Cream Cheese Frosting:
1/4 cup cream cheese, softened
1/4 cup butter (1/2 stick) very soft but not melted
4 cups powdered sugar
4 to 5 tbsp. warm milk or orange juice

Cream together butter and
cream cheese.
Add in powdered sugar and milk (or OJ)

Mix well and drizzle on the rolls while they are still hot.

Tips fom MaMely:
Before spreading the raisins on the dough, plump them up in warm water or juice for about 10 minutes. Dry them in paper towels.

Here is another dough recipe you can use to make a good cinnamon roll: click here.

Tuesday, October 14, 2008

#21_ Sticky Buns with Pecans

Sticky Buns
A variant of cinnamon rolls

Finger Licking Sticky Bun

You can make different varieties of rolls using the pan de sal dough (recipe #20) with just a couple of changes.

For Sticky Buns: You need to increase the amount of flour as this requires 2 eggs. Eggs in the ingredients is considered a liquid.

Here's the recipe for the dough:

2 cups warm milk

1/2 stick butter, softened

1/4 cup white sugar

5 1/2 to 6 cups bread flour

1 tsp salt

1 tbsp saf instant yeast

1 tsp vital wheat gluten

1 tsp dough enhancer

2 eggs, slightly beaten

Follow procedure for making dough for pan de sal. After dough cycle is finished, take dough out and divide it in half.

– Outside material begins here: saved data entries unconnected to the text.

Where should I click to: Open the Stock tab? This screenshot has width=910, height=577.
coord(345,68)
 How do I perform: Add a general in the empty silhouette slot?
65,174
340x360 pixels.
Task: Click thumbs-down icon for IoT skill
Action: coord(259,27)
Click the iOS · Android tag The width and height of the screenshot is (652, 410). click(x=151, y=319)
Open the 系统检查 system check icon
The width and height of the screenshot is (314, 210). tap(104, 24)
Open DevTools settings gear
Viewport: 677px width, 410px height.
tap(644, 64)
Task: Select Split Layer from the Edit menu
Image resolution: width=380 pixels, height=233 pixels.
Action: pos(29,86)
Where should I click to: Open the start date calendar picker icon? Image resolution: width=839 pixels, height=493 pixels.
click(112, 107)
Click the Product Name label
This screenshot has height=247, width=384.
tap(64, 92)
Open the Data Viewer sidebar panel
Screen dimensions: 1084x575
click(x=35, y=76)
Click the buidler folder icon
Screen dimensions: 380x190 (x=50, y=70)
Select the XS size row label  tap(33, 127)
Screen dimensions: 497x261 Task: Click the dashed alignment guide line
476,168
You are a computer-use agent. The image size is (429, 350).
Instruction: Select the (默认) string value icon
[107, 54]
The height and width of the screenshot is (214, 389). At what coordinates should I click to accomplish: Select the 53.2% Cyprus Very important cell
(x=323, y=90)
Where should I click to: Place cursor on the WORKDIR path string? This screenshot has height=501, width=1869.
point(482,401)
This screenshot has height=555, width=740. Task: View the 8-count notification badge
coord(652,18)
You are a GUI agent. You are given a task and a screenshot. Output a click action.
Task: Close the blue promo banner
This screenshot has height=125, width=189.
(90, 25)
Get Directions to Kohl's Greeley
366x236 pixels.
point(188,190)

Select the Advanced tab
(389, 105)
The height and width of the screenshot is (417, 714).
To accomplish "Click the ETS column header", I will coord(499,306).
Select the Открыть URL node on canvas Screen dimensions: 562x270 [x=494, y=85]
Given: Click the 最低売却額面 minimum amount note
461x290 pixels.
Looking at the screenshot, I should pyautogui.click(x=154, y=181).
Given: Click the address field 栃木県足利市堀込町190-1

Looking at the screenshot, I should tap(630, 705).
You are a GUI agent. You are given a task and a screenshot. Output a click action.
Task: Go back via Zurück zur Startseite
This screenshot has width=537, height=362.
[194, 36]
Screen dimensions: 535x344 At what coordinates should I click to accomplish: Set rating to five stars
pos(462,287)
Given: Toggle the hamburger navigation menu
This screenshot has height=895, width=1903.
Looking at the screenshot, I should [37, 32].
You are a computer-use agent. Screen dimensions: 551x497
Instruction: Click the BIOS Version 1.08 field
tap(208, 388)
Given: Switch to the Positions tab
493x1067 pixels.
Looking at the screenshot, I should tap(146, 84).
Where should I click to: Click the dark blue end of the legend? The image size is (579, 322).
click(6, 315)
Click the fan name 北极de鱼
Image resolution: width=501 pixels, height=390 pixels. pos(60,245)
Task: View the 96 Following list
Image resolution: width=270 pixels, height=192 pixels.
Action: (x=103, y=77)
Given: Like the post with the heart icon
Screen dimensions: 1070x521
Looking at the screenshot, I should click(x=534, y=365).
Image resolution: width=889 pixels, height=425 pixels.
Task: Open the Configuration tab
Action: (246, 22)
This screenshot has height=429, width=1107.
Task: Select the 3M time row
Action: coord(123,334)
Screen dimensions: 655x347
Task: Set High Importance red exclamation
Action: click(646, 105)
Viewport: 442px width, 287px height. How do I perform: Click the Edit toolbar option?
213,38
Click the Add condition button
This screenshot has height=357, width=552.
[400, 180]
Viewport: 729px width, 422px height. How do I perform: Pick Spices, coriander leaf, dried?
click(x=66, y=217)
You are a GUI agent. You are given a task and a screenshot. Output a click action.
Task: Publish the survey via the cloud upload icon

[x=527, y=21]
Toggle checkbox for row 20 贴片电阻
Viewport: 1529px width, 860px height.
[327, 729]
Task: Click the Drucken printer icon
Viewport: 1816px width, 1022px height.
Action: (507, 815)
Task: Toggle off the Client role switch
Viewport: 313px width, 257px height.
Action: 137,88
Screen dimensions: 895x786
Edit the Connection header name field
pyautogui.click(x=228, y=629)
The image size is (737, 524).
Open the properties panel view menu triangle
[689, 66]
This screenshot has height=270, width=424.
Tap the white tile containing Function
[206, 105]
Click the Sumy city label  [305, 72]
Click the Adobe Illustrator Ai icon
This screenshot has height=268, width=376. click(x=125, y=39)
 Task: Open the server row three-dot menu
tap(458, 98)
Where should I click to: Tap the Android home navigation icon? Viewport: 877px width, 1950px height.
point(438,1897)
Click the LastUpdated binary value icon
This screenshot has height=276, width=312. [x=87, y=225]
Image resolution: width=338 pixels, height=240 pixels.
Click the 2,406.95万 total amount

On a floured surface, roll out one of the half portion of the dough into a rectangle and brush 1/2 cup softened butter( not melted or it will ooze out when cutting) on the dough.

Sprinkle a mixture of 1/4 cup brown sugar and 3 tbs ground cinnamon on top.

Roll out dough as for jelly roll or into a long log, tightly. Seal seams securely.

Do the same thing with the remaining half of the dough or make other kinds of rolls.

Combine 1/2 cup softened butter, 3/4 cup brown sugar and 2 tbs Karo syrup. this is the caramel..

Spread this mixture evenly into bottom of 5 round pans.

Using a dough cutter, cut logs about 1 1/2" to 2" thick and arrange the pieces on the prepared pans.

Let rise for about 50 minutes to 1 hour. Bake in a pre heated 350 degree oven for 18 to 20 minutes

Let the bread cool before inverting onto a plate.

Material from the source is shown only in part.